I also read about that program (although, as I understand it, you only have access to the college at which you act as liaison).  

I would also agree about the divide being as big as you want it to be, but there is something to be said about the university placing unnecessary hurdles in the path of the two groups interacting.  

Princeton has the disadvantage of having a much smaller graduate population in comparison to Yale, so it isn't necessarily a clear-cut issue.
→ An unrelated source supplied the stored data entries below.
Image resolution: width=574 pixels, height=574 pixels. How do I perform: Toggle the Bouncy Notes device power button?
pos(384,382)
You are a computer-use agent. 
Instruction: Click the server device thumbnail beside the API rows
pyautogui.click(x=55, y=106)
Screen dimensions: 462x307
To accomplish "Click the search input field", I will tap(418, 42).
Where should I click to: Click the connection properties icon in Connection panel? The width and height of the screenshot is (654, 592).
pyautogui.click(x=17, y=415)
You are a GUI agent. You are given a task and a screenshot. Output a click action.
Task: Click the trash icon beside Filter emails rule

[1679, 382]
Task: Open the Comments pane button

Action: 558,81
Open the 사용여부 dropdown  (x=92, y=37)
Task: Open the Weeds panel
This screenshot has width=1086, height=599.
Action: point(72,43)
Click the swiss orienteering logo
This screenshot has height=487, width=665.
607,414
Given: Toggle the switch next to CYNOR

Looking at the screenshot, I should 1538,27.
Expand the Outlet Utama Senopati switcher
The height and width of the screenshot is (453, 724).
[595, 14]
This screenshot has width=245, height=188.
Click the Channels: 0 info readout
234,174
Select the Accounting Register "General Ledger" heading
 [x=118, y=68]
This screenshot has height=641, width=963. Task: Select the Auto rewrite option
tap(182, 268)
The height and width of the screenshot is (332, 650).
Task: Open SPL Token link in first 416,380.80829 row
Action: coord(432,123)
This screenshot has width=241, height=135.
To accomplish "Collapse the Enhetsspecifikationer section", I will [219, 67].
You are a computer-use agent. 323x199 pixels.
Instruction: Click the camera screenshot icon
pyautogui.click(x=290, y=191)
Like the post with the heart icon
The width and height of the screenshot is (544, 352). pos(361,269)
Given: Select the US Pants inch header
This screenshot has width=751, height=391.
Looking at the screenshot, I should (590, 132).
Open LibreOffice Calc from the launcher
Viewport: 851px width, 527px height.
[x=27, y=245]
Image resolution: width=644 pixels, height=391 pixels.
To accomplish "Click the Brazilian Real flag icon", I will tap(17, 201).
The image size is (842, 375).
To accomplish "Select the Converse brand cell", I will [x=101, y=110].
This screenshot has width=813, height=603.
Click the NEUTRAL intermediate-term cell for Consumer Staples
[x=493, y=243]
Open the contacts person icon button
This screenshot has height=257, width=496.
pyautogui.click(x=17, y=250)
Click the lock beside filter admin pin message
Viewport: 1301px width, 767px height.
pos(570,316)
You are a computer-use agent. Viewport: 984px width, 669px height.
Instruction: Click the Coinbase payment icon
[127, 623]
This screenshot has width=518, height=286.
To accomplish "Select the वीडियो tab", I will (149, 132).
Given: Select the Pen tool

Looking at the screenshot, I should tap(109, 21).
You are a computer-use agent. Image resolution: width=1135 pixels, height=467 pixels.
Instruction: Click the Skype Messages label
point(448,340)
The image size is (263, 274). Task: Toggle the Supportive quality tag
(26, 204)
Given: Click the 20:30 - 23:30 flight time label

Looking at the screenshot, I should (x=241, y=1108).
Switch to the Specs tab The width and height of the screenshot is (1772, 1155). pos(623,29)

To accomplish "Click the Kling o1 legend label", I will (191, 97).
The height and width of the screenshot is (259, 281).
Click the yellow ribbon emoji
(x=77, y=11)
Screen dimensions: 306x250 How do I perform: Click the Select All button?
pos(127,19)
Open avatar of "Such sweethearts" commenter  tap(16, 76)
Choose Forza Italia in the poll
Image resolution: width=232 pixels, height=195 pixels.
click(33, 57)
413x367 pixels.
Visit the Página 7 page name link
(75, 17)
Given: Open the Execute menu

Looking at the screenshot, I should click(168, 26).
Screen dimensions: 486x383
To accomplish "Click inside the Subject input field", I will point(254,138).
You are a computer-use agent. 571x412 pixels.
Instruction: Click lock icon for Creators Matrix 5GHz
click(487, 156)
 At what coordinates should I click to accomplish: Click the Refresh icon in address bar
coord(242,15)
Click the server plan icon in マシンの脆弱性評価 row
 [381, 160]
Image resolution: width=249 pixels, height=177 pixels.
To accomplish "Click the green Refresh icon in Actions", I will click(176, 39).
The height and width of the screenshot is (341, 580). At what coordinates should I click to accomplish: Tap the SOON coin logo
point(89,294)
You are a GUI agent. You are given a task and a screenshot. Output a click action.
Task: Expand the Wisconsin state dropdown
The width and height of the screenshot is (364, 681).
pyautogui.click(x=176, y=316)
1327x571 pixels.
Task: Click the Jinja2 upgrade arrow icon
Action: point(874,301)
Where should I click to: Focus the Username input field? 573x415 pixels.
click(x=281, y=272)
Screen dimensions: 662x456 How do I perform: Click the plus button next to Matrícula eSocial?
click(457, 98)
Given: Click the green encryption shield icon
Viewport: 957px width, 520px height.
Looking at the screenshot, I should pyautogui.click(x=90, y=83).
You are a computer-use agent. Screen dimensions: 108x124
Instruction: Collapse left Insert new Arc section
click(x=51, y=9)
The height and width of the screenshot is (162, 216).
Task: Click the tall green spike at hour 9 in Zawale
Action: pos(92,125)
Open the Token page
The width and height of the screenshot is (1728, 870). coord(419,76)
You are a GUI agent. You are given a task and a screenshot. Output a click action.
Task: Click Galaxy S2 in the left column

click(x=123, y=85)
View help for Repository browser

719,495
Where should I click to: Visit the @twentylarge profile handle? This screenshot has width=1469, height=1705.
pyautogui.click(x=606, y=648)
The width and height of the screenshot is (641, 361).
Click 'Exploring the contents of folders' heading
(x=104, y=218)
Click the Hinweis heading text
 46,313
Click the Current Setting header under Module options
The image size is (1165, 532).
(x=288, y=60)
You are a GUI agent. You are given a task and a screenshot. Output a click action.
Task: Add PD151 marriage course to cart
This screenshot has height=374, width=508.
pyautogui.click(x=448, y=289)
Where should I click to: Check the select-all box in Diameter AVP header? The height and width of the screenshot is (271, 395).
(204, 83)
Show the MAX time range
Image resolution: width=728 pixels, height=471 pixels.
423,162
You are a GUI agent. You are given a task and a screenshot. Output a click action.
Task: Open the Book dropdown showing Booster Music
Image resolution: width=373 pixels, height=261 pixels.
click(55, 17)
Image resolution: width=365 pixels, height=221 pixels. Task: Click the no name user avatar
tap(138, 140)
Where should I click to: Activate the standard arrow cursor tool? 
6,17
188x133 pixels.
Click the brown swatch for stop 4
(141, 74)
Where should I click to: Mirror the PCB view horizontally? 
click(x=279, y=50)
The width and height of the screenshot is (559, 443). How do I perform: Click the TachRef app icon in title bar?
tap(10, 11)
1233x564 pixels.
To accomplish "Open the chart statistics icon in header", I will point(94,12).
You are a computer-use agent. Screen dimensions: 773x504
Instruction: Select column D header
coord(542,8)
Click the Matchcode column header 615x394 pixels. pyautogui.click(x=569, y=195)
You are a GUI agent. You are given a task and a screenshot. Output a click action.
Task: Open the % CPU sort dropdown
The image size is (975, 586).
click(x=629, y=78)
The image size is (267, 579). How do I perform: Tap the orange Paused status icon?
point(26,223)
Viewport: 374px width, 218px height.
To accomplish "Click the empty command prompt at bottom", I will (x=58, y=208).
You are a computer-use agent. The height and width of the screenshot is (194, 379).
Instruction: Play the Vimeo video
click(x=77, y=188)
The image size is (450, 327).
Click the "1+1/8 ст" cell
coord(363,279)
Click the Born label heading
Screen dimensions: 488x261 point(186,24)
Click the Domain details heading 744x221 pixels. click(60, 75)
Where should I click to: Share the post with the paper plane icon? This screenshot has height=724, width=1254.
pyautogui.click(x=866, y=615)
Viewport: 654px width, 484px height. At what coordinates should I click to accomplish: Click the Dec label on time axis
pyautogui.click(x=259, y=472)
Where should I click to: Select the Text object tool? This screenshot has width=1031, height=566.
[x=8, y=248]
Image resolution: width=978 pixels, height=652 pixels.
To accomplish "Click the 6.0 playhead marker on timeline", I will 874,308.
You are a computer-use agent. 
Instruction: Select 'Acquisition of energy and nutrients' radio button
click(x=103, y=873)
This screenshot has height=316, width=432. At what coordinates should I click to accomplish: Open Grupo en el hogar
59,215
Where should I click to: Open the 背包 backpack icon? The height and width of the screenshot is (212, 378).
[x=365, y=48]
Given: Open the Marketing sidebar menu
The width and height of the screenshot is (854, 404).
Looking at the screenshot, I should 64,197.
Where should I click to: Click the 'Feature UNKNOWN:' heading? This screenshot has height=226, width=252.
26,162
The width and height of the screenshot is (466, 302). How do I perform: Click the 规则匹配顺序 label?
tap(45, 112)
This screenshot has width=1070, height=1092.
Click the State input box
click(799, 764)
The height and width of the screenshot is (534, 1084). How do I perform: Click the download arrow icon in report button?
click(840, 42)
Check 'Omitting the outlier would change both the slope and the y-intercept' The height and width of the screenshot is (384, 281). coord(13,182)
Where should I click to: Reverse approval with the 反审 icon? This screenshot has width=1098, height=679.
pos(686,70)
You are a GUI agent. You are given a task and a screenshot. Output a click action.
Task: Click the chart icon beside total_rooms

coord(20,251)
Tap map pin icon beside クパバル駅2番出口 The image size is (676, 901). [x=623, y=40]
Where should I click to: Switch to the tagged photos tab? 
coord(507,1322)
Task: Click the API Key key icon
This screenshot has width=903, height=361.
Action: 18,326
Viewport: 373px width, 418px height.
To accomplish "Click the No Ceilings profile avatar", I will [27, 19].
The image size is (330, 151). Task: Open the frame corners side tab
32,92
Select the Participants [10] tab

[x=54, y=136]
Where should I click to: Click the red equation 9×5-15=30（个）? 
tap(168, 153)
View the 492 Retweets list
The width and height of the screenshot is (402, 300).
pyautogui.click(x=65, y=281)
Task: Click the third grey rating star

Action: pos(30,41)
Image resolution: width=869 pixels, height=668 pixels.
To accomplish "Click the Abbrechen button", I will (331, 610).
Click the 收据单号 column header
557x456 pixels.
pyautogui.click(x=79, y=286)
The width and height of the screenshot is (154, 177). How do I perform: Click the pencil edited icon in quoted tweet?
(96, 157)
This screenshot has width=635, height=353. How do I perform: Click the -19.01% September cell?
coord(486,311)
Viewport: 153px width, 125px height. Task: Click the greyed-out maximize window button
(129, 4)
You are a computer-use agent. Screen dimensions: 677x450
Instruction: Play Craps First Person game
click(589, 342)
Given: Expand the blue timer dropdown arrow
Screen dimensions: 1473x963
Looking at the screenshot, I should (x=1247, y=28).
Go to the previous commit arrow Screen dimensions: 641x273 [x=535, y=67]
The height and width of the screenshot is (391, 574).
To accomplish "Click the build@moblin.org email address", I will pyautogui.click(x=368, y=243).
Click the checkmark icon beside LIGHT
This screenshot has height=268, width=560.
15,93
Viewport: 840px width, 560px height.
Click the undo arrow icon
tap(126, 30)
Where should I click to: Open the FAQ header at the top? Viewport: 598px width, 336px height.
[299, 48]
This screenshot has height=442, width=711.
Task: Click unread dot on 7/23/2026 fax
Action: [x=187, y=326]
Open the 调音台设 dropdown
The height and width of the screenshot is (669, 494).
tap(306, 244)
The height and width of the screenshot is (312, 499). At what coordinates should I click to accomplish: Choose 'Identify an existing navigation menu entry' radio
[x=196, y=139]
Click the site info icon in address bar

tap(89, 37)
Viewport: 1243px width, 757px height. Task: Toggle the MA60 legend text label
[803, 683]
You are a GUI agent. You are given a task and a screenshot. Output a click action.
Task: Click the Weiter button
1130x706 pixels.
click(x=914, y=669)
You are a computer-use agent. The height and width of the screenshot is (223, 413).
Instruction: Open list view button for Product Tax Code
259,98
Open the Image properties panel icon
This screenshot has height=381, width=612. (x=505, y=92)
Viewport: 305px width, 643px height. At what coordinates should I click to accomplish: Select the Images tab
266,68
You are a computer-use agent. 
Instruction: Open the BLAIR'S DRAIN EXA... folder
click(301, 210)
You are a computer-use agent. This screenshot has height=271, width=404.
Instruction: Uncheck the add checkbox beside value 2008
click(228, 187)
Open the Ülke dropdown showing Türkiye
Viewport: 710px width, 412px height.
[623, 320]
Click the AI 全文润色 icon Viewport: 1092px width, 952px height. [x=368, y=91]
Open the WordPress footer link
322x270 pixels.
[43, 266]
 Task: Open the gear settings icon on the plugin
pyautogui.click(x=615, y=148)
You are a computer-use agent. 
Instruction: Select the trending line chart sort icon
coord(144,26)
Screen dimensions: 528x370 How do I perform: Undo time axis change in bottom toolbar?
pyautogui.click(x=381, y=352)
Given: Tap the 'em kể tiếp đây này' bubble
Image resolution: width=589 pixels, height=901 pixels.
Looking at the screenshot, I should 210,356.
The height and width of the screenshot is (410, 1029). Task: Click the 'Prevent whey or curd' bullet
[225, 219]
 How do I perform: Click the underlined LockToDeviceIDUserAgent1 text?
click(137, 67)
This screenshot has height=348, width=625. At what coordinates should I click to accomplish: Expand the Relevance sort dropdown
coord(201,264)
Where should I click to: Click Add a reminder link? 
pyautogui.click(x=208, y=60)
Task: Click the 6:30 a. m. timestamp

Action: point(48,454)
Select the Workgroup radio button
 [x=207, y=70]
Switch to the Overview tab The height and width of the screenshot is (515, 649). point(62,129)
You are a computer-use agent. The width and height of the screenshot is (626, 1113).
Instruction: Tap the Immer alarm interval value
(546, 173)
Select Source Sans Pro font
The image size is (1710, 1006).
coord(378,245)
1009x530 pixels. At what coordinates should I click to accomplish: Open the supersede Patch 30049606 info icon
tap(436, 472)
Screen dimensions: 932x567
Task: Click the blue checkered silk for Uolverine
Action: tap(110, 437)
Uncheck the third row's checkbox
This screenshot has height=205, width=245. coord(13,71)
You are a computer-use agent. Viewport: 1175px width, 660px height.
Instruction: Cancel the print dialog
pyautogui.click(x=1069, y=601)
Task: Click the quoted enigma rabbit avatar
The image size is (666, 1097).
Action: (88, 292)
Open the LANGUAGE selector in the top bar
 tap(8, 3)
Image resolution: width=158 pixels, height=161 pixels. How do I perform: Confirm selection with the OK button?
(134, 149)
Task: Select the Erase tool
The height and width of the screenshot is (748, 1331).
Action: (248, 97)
After my visits, I'll probably end up flipping a coin!

 

To be perfectly honest, I don't think that you can lose either way. :) Relative to each other, I would say that Yale's advantage is that it has New Haven (a city with *tons* of stuff to do, much of it free to us as Yalies)... Princeton's advantage is that it is not in New Haven (a city in which the issues of American poverty are front-and-center, although more exaggerated in terms of the "danger" factor than the media would have one think)... I do think that you are right about only having access to a single college, but somehow one of the graduate students here has access to all of the residential colleges... and in terms of hanging out in wonderful garden spaces, there are a few times when I've just lurked around the entrance for a moment or two until a student goes in/comes out and then enjoy the gardens... there are also events that happen in the residential colleges (I belong to a weekly lunch colloquium) and we still have to wait for undergrads to let us in (and this lunch series typically involves around 20 faculty and another two dozen or so graduate students!!)... it hasn't been much of a barrier to my enjoyment of things here so far!

 

In any event, Princeton is darned amazing and is easily my favorite Ivy campus... Best of luck to you in choosing -- that is going to be a tough choice!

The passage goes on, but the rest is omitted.